Today’s Headlines

  • In Some Cities, Stimulus for Transit Service Comes Too Late (NYT)
  • Will the MTA Shift Any Stim Cash to Operations? (News)
  • Post Covers Next Round of BRT Roll-out
  • SI Pols to DOT: We Don’t Want a Median Busway on Hylan Boulevard (SI Live)
  • MTA Buys 90 Low-Floor, Three-Door Articulated Buses for BRT Service (MTR, 2nd Ave Sagas)
  • Gas Prices Have Gone Up 49 Days in a Row (AP)
  • Americans Sticking With Transit Despite Wave of Service Cuts and Fare Hikes (T4America)
  • Autos Cause 43% of Fatal Injuries to NYC Kids; Poor Families, People of Color Affected Most (News)
  • Bronx Beep: Don’t Cut Community Board Funding (News)
  • Boston Mayoral Challenger Campaigning on Transportation Reform Agenda (Yglesias)
  • Larry Littlefield

    As I’ve said, if they shift all federal funding to operations, and all MTA tax funding to operations, they’ll save money on transit in the long run.

    Because at about the time Generation Greed doesn’t need it anymore, it will no longer exist. And given it’s tendencies, anyone who would endorse anything to make things easier today and tougher tomorrow should look at the big picture and realize every decision has been like that for nearly 30 years.

  • So was anyone at the Staten Island workshop?

  • Boris

    I went to the workshop. I found it to be fairly informative, although that’s also where I became convinced that there is some merit to what the SI pols are saying. The existing Hylan Blvd median is very narrow and won’t fit the stations. Taking a full lane for the stations means leaving 3 lanes total for cars. That means one direction will have only one lane for car traffic- an unacceptable solution for most Staten Islanders. It’s possible to do one reversible lane, but that means it would be limited to peak-direction service.

    Another problem with Hylan Blvd is that it represents a triumph of suburban planning- large sections of it have nothing but parking lots, making it very unattractive and hard to navigate for the supposedly large crowds of new bus users. Hylan requires a complete zoning regulation overhaul- which is outside the powers of DOT.

    In general, there was little discussion of Hylan Blvd, and mostly we discussed new ideas. At my table there was a lot of interest at extending routes to NJ and deeper into Brooklyn.

    I also got some incredulous looks when I said that taking away car lanes reduces traffic.

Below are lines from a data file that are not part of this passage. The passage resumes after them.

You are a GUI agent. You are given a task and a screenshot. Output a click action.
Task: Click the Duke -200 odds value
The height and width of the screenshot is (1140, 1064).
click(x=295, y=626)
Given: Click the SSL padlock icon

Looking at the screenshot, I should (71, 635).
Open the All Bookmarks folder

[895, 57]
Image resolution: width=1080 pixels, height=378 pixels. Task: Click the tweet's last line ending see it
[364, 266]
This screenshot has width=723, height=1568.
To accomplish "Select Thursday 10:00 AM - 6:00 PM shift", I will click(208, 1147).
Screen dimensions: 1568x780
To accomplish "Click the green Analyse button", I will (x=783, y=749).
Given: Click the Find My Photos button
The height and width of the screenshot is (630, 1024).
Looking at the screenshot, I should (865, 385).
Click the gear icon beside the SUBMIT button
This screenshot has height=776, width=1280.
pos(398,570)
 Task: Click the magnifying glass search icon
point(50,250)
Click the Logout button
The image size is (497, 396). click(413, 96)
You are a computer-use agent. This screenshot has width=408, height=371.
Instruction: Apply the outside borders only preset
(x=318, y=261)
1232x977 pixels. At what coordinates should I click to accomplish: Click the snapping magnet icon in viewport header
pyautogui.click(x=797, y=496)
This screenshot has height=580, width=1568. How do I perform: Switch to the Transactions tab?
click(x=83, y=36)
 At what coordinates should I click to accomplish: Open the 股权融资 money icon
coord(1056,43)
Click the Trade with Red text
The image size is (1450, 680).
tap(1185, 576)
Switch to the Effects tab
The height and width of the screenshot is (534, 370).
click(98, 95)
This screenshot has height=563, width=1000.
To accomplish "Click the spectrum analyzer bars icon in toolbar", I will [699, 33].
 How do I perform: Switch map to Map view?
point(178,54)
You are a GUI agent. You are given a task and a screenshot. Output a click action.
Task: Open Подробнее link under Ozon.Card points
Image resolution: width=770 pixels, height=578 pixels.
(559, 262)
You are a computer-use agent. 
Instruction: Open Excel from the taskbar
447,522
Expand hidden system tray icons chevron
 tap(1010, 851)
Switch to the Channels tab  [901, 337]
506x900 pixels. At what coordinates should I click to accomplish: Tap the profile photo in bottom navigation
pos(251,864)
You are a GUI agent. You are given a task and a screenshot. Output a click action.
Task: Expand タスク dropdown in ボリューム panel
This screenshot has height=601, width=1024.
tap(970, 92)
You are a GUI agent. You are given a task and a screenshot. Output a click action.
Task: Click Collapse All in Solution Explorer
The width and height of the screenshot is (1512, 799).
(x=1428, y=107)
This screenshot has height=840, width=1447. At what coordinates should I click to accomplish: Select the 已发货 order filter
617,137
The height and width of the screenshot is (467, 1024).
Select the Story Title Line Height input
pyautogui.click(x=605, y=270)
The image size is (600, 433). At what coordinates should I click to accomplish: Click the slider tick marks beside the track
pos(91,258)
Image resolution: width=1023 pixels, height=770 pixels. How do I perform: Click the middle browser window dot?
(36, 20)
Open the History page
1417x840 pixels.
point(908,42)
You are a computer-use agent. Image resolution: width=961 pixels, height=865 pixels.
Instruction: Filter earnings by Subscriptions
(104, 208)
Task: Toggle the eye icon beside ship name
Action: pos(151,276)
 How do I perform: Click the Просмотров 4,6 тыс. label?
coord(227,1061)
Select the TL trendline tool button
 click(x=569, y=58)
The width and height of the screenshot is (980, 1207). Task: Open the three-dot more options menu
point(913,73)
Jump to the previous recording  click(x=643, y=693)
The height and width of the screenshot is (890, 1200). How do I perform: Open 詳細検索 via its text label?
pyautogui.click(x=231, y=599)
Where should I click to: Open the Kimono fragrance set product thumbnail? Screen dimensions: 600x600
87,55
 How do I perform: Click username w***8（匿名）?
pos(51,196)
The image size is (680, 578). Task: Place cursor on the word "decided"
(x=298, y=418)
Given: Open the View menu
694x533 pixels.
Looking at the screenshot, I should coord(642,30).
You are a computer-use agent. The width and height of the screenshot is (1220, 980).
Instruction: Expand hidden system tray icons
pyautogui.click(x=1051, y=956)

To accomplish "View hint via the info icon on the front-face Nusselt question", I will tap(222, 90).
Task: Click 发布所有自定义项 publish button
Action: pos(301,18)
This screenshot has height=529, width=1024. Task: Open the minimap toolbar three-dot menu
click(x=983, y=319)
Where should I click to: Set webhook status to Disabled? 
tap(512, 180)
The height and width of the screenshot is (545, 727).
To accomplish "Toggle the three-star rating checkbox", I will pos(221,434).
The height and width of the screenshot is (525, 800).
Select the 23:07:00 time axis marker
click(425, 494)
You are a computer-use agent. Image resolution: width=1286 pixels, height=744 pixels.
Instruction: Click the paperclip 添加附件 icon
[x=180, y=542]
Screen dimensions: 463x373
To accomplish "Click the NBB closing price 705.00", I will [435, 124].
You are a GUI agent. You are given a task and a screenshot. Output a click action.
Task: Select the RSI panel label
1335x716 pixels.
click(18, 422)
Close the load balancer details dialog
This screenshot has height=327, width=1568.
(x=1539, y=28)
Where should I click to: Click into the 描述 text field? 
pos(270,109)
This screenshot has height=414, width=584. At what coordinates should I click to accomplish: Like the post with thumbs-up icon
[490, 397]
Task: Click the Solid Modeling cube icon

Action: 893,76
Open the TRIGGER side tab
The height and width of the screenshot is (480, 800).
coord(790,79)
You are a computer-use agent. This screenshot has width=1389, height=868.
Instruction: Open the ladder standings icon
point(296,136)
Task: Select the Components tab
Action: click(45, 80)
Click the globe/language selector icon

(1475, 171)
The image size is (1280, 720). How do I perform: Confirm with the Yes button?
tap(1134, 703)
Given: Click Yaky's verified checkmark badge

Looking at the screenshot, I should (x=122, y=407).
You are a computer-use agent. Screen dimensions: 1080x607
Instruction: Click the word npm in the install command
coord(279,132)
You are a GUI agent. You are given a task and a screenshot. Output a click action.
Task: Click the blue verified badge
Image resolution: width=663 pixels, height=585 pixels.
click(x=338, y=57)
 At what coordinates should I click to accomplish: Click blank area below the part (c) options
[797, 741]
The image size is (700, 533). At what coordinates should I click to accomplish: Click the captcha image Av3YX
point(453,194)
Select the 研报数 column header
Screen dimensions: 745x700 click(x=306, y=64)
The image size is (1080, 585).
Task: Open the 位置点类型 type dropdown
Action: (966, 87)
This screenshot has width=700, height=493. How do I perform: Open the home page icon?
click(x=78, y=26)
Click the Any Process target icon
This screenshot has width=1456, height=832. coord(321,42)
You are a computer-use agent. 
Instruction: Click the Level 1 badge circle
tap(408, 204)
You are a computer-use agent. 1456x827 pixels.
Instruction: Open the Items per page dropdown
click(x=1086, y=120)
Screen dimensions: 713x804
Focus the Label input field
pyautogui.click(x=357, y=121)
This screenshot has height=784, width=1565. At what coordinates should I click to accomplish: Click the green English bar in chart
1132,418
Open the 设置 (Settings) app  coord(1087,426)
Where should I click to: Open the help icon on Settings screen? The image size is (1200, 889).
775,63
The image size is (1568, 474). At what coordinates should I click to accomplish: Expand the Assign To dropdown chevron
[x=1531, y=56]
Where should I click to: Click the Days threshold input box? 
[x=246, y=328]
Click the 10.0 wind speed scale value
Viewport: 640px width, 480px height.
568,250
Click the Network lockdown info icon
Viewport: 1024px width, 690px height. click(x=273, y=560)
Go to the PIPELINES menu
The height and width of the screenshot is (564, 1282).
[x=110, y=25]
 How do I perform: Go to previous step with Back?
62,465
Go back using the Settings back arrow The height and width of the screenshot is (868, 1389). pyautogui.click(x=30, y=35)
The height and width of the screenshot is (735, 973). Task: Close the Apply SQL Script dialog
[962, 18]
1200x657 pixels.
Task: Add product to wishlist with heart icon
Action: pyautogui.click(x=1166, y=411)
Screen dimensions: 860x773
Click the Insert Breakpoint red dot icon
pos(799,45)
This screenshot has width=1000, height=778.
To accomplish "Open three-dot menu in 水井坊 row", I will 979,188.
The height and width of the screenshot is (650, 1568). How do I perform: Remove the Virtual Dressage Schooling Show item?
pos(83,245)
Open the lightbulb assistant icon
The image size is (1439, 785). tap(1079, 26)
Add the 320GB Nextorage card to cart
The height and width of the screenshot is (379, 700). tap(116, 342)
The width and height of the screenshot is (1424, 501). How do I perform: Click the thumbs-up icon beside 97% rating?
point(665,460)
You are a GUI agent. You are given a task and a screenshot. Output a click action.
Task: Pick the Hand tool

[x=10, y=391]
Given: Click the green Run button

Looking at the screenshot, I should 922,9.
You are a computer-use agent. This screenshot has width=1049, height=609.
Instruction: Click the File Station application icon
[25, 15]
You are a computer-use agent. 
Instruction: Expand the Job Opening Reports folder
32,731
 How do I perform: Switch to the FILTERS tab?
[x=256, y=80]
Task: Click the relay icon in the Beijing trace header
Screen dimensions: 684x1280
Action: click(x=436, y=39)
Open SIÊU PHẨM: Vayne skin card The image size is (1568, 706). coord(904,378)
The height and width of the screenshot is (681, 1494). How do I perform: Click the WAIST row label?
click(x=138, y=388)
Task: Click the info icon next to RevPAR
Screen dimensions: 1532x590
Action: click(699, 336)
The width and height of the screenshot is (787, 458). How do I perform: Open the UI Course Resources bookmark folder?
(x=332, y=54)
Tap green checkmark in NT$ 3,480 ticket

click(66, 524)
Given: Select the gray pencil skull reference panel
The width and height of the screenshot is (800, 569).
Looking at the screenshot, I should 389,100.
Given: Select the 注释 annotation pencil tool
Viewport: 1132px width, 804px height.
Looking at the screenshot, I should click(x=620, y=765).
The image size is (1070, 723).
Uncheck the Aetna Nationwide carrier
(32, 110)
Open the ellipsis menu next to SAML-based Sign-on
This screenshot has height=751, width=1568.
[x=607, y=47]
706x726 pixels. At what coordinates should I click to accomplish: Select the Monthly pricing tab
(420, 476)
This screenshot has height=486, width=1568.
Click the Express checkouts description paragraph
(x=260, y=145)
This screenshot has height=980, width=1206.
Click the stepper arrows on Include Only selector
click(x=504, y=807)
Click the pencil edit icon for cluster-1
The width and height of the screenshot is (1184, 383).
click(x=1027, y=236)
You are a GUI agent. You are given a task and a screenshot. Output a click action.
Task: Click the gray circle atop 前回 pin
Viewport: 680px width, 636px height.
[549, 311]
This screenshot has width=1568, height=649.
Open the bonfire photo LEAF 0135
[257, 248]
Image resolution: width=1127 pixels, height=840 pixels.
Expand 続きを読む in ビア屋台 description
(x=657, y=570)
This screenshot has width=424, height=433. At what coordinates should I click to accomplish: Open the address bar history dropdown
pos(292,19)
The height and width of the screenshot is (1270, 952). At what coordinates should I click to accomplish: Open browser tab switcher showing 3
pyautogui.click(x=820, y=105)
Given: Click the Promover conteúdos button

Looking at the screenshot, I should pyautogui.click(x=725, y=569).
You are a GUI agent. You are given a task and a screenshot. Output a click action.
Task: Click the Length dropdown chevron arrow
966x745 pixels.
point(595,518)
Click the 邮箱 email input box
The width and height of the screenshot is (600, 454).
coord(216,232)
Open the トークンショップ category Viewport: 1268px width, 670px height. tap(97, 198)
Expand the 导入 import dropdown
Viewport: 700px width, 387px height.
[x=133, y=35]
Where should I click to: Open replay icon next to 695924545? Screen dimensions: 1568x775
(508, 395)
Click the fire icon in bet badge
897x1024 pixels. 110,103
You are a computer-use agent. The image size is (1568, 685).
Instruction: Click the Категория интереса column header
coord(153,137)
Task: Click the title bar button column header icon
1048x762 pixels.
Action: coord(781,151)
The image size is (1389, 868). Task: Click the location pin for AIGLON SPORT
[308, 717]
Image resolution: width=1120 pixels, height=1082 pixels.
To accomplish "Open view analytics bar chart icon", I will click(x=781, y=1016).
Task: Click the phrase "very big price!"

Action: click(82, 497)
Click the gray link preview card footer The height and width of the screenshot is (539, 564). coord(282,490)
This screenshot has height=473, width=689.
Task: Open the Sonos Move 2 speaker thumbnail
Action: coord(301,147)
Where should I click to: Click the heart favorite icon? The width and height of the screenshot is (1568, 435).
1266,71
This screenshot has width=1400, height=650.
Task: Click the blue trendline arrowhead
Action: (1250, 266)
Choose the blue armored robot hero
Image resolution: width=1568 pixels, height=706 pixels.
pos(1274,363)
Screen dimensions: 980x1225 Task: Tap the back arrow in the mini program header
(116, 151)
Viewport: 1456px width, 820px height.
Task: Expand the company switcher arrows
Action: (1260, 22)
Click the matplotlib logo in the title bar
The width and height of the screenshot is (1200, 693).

  • Re your headline “Autos Cause 43% of Fatal Injuries to NYC Kids; Poor Families, People of Color Affected Most”:

    The implication is that kid traffic fatals are more prevalent among poor families and people of color. While that may well be the case, I don’t believe the Daily News article says that. Perhaps someone can read the Health Dept study and see if they indeed found that?

    For what it’s worth, in Killed By Automobile, we looked for but didn’t find evidence of more pedestrian fatals in poorer communities. Things may well have changed in the intervening decade.

  • Larry Littlefield

    If only they had converted SIR to a busway instead of spending $300 million-plus to overhaul it.

    I was told the reason is the former head of SIR had a dream of having the whole thing become an operating railroad again, complete with freight and passenger service to the rest of the U.S.

    For that $300 million the whole Island could have been covered in a BRT network, including the SIR, the former North Shore line, and the bed of the Willowbrook Expressway. The local bus system could have been reorganized around it — pick up passengers on the street, get on the busway, and go.

    What does the SIR fare cover now? It covers 16.4% of the cost, compared with 36% for NYCT buses. With articulated buses on a busway, I’d bet ridership would have jumped and cost recovery increased.

  • FYFI : City council candidate Margaret Chin and her stance on the Grand and Chyrstie Street bike lanes :

  • Thank you for posting the newspiece on child fatalities. Staggering figures. Komanoff has a good point on clarifying these, but I think the implications are valid (if not about prevalence, then what they say about other social concerns and priorities).